1. Don’t be afraid to say “NO”. Many times we over-extend ourselves because we feel we HAVE to attend every gathering, but it is okay to decline and do something YOU want to do.

2. Invite a friend or friends to go out to eat or have coffee.

3. Know what your “triggers” are and if at all possible, try to avoid them. If you can’t avoid them, then be sure to find someone to talk with you about them. Sometimes having a prayer partner helps more than anything when difficult times arise during the holidays.

4. Do some volunteer work. Many organizations or groups have Christmas outreaches and are in need of extra help.

5. Start new traditions.

6. Pamper yourself.

7. Expect a few disappointments. Celebrations do not always go as planned so try to look for the positive and realize that everything doesn’t have to be perfect.

8. Take time to exercise and get proper rest.

9. Don’t forget to make time for quiet time and devotions.

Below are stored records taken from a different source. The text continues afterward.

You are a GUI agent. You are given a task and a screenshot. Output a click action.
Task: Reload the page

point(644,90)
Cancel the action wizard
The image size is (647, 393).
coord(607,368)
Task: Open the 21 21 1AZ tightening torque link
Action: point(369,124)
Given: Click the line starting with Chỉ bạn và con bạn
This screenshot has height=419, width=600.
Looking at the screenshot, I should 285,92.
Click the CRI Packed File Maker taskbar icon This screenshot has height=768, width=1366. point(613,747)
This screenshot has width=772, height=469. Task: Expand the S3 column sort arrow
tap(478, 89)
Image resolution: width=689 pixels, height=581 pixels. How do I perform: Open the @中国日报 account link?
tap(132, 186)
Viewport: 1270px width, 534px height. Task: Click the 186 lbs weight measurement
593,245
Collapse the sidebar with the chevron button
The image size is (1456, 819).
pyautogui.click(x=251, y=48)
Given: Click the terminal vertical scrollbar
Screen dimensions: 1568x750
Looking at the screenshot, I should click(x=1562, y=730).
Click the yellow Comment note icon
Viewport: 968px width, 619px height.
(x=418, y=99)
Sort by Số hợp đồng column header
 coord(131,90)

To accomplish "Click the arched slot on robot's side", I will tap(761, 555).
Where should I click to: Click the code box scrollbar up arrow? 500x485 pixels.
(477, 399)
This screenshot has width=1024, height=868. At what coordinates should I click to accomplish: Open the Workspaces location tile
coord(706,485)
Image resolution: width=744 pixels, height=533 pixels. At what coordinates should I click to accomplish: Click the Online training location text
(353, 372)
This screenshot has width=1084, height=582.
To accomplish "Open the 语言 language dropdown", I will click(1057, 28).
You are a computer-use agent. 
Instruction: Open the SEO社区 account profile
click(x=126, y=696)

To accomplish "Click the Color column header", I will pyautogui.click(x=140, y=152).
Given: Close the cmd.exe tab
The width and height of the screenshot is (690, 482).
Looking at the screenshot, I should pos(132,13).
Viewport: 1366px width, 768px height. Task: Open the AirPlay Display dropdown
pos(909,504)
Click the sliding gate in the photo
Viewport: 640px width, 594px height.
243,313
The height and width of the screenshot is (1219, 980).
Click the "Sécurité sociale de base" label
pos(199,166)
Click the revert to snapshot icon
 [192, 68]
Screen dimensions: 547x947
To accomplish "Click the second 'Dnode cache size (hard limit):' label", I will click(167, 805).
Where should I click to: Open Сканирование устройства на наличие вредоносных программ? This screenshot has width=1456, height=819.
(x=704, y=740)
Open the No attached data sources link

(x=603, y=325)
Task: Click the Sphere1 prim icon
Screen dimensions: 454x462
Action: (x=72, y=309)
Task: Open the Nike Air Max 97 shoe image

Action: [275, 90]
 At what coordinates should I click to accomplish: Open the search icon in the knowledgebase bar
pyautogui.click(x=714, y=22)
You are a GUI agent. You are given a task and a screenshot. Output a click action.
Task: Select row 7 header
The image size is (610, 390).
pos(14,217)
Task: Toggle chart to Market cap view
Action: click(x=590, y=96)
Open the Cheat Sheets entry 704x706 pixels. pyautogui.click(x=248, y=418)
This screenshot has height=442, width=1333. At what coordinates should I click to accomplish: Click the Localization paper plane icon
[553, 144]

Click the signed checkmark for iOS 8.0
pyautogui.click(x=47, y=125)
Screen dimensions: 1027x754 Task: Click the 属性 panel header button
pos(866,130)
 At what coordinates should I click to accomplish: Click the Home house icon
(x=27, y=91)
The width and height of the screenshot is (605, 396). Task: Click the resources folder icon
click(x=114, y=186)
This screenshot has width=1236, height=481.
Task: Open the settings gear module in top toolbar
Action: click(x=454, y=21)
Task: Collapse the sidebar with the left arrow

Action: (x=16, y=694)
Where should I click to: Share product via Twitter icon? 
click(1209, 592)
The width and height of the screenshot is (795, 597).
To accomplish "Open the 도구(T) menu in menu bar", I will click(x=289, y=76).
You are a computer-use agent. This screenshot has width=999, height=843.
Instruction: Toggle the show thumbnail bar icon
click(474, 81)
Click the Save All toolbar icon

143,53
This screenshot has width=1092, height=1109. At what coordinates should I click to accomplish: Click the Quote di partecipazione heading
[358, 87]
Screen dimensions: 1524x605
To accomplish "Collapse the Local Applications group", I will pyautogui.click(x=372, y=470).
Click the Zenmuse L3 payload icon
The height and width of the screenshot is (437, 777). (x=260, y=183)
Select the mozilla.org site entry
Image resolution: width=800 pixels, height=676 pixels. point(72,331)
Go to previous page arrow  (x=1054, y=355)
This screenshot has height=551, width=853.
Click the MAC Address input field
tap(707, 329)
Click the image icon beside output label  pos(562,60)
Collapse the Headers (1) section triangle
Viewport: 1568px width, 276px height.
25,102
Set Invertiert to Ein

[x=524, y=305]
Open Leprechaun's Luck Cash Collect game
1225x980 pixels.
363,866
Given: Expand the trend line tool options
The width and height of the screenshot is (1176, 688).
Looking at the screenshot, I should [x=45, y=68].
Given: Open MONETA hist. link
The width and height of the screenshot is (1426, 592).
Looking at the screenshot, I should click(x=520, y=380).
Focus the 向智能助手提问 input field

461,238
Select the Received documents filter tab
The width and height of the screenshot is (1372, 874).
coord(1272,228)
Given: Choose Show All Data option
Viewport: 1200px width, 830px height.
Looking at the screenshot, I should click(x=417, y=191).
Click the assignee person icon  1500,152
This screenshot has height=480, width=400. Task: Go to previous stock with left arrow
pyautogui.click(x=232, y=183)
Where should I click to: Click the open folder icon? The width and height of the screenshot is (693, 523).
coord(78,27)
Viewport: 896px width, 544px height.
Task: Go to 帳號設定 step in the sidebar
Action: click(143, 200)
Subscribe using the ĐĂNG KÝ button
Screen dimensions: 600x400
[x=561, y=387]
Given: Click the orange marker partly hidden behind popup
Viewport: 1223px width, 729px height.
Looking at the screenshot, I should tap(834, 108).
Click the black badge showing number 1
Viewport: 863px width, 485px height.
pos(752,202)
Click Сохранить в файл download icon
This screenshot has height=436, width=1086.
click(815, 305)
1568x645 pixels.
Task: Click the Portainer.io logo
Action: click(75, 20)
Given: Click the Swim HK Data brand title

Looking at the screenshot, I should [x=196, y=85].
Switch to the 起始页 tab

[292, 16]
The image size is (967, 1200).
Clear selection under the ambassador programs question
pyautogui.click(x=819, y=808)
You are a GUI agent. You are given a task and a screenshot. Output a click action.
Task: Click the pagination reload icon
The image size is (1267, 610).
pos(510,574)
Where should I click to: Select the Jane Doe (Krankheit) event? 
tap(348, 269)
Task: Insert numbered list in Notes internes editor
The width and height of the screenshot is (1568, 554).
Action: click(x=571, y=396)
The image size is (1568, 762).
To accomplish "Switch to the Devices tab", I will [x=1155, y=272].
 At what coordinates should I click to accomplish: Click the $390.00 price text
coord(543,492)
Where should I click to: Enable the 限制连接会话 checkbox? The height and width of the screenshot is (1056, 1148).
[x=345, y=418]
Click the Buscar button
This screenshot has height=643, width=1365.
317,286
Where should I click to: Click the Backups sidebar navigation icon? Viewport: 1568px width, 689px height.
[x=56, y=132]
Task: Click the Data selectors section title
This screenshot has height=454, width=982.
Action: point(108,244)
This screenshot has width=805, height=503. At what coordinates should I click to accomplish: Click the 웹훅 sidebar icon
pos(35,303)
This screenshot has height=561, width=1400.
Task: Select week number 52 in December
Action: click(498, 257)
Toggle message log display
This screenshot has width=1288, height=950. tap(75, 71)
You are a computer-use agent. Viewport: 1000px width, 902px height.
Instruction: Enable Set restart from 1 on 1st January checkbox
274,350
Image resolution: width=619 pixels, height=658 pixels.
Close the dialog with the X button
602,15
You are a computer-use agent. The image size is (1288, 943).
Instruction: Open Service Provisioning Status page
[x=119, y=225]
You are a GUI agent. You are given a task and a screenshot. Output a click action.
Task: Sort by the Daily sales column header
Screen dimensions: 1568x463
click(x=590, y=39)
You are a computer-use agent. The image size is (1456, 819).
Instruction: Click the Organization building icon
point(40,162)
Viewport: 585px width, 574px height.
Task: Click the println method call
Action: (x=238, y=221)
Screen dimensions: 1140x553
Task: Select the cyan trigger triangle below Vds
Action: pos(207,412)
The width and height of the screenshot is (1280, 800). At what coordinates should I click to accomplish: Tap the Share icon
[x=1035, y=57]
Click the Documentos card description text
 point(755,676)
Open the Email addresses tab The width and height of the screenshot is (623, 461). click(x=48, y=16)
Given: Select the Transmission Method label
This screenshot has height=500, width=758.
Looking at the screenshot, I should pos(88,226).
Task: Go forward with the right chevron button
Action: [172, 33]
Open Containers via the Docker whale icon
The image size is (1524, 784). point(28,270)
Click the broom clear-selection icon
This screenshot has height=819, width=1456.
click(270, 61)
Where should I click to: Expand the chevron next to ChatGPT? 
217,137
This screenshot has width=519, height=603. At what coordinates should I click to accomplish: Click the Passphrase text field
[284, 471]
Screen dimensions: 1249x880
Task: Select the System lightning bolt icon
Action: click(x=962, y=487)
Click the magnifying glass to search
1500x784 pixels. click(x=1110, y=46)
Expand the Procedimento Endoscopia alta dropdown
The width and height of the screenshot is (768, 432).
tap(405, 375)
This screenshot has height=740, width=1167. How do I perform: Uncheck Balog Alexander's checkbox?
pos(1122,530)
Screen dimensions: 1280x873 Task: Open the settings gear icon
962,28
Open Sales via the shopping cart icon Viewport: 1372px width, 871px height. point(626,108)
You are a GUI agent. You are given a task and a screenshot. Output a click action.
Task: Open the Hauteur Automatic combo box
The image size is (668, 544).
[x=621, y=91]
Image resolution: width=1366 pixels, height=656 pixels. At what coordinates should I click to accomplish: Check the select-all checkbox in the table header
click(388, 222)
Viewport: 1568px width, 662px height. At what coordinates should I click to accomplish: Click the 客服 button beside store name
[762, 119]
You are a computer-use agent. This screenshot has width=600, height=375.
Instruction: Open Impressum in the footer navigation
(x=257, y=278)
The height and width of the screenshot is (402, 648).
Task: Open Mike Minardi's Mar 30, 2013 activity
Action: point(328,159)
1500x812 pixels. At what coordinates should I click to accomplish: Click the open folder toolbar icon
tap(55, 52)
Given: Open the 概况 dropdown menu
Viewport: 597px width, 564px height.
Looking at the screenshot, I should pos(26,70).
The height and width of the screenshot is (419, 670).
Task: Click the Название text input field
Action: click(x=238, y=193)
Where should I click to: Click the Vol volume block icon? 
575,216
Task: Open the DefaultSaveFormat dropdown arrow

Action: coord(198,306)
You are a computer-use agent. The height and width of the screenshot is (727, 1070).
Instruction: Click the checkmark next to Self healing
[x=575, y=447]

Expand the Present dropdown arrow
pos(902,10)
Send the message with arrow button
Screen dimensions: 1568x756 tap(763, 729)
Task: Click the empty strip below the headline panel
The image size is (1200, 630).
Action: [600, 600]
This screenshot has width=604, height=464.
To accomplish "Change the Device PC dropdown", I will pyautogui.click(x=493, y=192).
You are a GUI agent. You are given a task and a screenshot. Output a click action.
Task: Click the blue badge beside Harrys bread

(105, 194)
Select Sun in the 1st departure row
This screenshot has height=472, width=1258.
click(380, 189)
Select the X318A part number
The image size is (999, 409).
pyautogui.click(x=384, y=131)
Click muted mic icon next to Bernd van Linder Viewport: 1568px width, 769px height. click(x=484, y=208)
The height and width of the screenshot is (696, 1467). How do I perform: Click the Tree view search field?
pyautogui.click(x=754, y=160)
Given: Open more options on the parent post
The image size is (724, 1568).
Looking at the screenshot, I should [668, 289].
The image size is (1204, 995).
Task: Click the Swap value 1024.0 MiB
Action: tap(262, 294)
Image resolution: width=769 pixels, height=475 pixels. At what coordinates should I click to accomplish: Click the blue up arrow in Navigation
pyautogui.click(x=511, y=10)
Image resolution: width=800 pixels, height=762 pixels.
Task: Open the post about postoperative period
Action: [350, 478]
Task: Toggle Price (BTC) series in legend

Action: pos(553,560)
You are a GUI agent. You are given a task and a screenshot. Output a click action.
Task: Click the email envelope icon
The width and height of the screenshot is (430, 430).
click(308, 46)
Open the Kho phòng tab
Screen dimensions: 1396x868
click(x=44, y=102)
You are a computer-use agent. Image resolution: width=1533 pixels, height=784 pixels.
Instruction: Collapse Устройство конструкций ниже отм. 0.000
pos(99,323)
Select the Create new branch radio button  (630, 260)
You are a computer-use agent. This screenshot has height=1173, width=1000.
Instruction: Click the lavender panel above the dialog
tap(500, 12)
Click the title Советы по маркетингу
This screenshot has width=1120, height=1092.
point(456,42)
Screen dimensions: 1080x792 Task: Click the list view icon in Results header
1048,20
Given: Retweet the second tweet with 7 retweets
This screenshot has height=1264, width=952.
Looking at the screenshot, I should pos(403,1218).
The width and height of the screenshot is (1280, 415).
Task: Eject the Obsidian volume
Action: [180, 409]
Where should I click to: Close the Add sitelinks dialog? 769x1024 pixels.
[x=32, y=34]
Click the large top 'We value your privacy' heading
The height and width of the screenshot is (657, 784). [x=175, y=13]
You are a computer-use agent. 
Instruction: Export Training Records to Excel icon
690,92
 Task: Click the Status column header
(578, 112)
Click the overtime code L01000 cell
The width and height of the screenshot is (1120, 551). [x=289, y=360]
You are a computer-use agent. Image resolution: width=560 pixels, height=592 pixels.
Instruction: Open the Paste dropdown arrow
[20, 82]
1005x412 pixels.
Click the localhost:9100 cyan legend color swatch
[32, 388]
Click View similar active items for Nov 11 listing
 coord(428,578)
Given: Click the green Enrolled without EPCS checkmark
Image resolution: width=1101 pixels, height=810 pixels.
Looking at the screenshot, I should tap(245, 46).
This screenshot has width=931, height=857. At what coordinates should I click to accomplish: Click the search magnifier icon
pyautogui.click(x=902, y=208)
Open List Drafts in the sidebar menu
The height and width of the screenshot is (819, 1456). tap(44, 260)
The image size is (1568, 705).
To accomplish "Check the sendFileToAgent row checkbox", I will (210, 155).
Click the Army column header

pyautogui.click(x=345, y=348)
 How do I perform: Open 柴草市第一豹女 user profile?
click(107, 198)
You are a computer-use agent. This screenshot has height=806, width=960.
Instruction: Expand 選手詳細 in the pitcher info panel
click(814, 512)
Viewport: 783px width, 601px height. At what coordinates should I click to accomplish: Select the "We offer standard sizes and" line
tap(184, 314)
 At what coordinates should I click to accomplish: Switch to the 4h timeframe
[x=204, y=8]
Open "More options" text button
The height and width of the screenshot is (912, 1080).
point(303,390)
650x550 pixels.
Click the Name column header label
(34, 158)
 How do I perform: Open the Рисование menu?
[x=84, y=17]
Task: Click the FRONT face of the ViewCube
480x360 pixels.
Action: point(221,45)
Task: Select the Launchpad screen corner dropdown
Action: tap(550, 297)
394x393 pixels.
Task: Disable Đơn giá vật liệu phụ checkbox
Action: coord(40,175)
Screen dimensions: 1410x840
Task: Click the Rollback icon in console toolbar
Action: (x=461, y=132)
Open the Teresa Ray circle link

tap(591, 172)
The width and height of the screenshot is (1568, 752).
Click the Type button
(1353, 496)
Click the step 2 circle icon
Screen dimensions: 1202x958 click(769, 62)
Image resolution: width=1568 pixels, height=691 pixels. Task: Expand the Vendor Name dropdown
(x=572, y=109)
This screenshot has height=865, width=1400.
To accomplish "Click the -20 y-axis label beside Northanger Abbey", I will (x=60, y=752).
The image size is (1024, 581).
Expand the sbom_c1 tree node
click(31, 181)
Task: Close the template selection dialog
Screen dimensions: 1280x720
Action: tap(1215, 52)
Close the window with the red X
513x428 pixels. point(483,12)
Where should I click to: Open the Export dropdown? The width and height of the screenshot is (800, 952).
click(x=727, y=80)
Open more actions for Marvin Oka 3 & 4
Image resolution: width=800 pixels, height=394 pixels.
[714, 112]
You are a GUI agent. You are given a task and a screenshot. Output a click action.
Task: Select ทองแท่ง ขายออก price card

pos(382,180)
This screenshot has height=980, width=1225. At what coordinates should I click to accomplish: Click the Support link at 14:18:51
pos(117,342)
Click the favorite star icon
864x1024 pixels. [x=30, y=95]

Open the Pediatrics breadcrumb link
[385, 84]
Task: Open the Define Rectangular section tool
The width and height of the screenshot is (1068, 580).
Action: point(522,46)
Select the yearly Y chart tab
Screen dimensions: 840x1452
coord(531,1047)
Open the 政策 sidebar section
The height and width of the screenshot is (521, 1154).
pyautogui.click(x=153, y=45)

The above ideas are not exhaustive. Perhaps you have a suggestion that has worked for you that isn’t listed here and if so, we would love to hear it! I am thankful that most of the time, “Holiday Blues” tend to lift shortly after the Holidays are over. However, if you find that you are having trouble getting back into your regular routine, do not be afraid to reach out to your doctor or counselor to find out if what you are experiencing is something more than “Holiday Blues”.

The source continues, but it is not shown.